## What is expected
From the listing below, output only the lines starting at the line that has "Task: Click the Grok" and ending at the line that has "Task: Click Russian", exactly as they appear, ends included.

## Data supplied
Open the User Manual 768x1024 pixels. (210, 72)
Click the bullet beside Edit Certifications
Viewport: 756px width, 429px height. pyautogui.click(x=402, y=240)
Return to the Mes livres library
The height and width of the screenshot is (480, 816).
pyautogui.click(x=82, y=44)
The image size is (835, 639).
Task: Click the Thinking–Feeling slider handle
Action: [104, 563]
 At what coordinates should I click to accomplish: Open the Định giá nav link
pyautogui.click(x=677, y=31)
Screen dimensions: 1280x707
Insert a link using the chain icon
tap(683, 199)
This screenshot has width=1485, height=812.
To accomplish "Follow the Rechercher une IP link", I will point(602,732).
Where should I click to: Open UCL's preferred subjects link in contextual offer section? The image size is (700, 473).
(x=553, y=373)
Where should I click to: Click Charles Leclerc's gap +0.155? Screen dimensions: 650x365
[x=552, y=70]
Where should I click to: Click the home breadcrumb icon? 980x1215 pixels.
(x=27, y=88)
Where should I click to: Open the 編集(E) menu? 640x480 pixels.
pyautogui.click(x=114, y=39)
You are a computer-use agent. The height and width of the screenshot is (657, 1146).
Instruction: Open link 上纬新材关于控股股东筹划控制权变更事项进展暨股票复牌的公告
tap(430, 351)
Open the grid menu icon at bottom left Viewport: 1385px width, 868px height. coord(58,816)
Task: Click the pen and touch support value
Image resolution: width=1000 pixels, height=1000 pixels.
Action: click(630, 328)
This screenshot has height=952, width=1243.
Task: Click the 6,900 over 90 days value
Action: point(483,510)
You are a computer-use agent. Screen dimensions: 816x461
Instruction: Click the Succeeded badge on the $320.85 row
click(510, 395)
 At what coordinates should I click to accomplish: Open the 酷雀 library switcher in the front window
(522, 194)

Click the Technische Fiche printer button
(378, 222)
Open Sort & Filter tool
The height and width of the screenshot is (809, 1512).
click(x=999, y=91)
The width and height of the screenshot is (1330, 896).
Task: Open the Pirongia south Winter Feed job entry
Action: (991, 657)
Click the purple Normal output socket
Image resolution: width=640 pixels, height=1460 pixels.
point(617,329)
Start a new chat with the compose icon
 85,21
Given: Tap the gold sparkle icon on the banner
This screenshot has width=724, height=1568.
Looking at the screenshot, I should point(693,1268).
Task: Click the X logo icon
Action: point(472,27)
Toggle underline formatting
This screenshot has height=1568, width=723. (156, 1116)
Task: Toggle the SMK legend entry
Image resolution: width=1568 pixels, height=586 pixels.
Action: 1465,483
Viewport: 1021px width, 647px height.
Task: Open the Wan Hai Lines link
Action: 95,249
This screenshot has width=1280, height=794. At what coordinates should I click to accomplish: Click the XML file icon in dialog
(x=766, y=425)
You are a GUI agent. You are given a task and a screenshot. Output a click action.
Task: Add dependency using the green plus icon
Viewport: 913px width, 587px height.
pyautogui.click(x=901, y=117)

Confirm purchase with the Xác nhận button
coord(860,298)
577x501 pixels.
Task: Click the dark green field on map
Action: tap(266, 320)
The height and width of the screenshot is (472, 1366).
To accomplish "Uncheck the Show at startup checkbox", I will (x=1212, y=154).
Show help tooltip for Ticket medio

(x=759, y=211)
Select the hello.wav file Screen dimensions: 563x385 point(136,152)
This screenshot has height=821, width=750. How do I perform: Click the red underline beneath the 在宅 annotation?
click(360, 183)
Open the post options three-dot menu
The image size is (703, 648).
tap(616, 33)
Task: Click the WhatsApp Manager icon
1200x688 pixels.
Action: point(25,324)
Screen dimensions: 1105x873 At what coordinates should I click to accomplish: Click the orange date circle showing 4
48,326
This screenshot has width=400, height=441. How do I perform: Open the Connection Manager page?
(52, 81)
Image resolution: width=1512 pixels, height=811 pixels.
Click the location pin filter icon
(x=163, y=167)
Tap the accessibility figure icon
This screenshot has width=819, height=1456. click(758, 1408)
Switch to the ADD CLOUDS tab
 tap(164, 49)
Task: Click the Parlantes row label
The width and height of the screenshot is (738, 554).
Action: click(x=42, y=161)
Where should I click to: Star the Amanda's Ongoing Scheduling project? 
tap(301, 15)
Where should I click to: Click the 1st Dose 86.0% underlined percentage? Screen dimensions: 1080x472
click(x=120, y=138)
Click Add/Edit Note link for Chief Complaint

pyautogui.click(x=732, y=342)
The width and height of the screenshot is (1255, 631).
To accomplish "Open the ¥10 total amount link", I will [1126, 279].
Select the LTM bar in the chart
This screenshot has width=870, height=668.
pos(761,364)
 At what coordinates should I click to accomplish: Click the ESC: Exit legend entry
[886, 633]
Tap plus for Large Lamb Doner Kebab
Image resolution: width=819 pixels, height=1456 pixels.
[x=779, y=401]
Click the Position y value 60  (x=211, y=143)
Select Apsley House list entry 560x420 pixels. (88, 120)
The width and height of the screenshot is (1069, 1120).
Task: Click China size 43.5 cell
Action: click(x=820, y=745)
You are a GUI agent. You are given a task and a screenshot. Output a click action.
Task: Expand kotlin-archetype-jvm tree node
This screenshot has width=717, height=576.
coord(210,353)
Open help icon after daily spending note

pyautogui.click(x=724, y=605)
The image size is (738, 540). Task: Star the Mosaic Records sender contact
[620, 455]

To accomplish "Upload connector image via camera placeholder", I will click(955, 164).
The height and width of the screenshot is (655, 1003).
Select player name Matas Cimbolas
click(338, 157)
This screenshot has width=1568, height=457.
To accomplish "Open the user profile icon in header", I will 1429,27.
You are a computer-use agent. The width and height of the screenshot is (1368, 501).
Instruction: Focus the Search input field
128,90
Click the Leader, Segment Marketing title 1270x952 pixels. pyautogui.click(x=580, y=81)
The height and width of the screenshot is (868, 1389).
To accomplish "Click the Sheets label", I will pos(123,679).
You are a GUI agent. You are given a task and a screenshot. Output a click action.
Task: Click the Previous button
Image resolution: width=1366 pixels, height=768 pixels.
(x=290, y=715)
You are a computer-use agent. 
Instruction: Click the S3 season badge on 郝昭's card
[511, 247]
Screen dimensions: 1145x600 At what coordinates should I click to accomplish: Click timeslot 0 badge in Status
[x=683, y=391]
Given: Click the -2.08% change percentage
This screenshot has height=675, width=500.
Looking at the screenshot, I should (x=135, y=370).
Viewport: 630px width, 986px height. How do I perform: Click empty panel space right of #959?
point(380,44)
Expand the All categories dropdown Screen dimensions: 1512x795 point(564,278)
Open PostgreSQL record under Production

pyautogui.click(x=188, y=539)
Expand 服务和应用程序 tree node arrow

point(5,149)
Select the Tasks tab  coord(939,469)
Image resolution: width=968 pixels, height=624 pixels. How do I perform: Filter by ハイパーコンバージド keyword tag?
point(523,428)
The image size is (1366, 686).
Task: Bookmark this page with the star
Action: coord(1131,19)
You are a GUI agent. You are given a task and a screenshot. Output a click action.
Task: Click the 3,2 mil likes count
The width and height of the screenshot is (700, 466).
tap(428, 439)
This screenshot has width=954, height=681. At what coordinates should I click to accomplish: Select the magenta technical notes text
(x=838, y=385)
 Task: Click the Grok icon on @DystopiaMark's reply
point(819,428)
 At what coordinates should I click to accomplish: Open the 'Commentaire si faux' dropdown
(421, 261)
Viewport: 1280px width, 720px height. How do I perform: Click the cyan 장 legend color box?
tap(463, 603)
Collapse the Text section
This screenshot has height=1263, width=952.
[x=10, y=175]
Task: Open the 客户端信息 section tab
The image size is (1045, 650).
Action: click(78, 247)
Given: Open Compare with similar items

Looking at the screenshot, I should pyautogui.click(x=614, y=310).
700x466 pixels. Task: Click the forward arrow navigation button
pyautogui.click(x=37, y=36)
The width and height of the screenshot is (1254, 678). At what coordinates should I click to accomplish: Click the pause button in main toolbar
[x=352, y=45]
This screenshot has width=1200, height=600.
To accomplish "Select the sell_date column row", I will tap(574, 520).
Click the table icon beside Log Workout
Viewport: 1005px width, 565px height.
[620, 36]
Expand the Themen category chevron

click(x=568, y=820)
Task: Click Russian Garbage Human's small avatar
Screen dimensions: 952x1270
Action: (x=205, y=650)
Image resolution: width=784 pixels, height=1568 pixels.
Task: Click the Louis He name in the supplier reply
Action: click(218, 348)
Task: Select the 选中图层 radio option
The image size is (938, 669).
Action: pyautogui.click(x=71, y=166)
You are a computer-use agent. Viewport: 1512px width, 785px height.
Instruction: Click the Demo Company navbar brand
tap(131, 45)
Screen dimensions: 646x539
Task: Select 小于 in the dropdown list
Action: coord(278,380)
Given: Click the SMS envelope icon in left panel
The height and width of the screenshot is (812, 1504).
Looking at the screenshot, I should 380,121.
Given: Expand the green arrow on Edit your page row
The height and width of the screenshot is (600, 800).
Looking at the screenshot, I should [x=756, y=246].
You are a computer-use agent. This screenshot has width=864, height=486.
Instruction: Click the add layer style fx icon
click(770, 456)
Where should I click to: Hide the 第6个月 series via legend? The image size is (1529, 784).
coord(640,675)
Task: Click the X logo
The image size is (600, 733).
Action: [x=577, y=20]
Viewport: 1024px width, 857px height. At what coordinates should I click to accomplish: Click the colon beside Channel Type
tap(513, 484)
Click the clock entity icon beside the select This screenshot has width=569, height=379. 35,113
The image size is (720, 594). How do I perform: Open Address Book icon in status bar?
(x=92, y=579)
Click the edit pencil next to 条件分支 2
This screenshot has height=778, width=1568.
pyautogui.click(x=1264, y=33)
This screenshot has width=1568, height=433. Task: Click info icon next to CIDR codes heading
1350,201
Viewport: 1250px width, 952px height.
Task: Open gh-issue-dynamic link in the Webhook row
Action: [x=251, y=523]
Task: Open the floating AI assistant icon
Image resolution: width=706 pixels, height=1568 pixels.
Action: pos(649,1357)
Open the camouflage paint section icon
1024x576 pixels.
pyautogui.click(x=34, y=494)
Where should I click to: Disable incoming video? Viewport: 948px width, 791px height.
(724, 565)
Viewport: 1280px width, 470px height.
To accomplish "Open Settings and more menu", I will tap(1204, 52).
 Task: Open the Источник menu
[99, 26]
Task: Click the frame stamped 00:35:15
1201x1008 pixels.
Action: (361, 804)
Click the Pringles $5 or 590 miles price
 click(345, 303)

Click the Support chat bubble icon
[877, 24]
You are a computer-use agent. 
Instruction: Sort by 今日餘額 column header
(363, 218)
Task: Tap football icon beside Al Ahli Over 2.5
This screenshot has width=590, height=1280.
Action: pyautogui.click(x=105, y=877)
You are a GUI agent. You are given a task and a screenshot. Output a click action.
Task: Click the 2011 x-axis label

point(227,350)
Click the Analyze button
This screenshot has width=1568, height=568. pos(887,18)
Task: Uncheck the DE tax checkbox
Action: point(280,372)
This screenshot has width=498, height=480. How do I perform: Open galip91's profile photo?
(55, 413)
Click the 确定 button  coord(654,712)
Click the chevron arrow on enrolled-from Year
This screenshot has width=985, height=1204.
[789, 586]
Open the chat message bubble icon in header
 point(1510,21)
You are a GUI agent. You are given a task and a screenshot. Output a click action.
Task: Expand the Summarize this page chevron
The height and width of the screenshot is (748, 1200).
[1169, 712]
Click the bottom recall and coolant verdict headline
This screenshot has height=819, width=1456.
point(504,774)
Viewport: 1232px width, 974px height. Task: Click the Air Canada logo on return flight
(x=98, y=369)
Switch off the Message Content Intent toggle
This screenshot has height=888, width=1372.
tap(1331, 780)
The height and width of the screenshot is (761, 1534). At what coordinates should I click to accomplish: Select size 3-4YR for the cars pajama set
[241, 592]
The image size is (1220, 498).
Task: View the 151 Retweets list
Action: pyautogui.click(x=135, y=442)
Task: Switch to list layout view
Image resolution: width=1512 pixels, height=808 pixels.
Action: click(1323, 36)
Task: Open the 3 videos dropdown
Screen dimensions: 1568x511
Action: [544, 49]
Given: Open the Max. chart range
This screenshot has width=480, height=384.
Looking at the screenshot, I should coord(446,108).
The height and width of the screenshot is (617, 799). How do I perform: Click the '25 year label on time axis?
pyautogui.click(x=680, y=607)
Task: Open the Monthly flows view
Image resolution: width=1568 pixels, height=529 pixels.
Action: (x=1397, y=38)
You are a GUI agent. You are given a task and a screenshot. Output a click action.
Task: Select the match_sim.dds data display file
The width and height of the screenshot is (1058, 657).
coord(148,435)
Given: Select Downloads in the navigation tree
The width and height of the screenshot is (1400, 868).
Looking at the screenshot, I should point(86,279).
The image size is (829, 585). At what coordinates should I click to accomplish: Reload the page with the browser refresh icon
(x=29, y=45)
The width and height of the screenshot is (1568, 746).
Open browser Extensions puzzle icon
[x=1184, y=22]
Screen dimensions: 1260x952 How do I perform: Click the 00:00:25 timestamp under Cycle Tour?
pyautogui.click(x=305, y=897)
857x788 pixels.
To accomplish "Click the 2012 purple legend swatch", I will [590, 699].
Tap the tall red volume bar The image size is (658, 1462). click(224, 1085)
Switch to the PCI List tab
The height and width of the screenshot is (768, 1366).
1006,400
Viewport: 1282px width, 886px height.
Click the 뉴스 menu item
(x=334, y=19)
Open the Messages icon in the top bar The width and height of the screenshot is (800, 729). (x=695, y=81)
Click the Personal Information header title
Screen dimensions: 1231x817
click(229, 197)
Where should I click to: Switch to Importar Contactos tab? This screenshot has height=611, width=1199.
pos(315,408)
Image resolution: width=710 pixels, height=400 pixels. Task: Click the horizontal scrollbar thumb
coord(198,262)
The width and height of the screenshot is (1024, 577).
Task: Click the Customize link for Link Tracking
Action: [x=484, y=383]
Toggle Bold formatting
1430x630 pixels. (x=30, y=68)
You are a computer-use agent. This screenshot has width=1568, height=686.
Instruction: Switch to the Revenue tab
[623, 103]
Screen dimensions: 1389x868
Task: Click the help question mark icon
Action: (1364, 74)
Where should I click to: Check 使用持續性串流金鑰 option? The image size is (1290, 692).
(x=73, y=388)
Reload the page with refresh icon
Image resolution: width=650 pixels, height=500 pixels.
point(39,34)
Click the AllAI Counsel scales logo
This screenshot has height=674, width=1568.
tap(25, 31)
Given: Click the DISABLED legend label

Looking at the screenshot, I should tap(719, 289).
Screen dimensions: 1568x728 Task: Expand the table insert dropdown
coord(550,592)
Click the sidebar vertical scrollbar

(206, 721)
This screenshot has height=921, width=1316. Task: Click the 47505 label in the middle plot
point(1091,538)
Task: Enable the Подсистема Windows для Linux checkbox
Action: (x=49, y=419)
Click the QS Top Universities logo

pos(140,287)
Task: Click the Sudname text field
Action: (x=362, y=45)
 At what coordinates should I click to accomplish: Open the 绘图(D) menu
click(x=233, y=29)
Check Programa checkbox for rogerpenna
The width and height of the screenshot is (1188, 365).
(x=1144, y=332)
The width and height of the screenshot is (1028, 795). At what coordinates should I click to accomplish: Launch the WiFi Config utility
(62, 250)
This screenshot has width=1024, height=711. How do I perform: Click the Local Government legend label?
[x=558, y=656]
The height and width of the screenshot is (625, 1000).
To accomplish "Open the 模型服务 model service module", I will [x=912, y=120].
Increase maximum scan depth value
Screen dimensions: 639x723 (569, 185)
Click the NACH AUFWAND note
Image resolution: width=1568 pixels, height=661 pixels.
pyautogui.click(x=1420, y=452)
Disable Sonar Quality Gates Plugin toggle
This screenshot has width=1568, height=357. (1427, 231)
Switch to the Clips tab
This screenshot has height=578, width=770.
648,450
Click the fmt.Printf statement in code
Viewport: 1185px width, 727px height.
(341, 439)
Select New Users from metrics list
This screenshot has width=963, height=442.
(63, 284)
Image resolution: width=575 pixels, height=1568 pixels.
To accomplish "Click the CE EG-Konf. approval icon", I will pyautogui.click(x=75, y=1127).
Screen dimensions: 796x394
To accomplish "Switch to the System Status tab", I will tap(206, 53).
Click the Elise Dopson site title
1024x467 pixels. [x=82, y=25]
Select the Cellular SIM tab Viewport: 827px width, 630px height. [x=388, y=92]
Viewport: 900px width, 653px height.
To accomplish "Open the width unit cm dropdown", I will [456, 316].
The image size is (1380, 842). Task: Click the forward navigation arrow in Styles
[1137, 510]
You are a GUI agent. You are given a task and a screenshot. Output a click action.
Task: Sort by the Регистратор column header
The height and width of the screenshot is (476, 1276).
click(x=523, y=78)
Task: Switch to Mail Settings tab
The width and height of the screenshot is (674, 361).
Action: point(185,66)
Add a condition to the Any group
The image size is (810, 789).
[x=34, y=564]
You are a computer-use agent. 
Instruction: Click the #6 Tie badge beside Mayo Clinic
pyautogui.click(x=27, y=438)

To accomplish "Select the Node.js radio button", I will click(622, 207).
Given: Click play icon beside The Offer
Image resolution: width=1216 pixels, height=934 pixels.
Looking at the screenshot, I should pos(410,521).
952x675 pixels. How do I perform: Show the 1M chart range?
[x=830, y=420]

## Response for this exercise
 Task: Click the Grok icon on @DystopiaMark's reply
point(819,428)
 At what coordinates should I click to accomplish: Open the 'Commentaire si faux' dropdown
(421, 261)
Viewport: 1280px width, 720px height. How do I perform: Click the cyan 장 legend color box?
tap(463, 603)
Collapse the Text section
This screenshot has height=1263, width=952.
[x=10, y=175]
Task: Open the 客户端信息 section tab
The image size is (1045, 650).
Action: click(78, 247)
Given: Open Compare with similar items

Looking at the screenshot, I should pyautogui.click(x=614, y=310).
700x466 pixels. Task: Click the forward arrow navigation button
pyautogui.click(x=37, y=36)
The width and height of the screenshot is (1254, 678). At what coordinates should I click to accomplish: Click the pause button in main toolbar
[x=352, y=45]
This screenshot has width=1200, height=600.
To accomplish "Select the sell_date column row", I will tap(574, 520).
Click the table icon beside Log Workout
Viewport: 1005px width, 565px height.
[620, 36]
Expand the Themen category chevron

click(x=568, y=820)
Task: Click Russian Garbage Human's small avatar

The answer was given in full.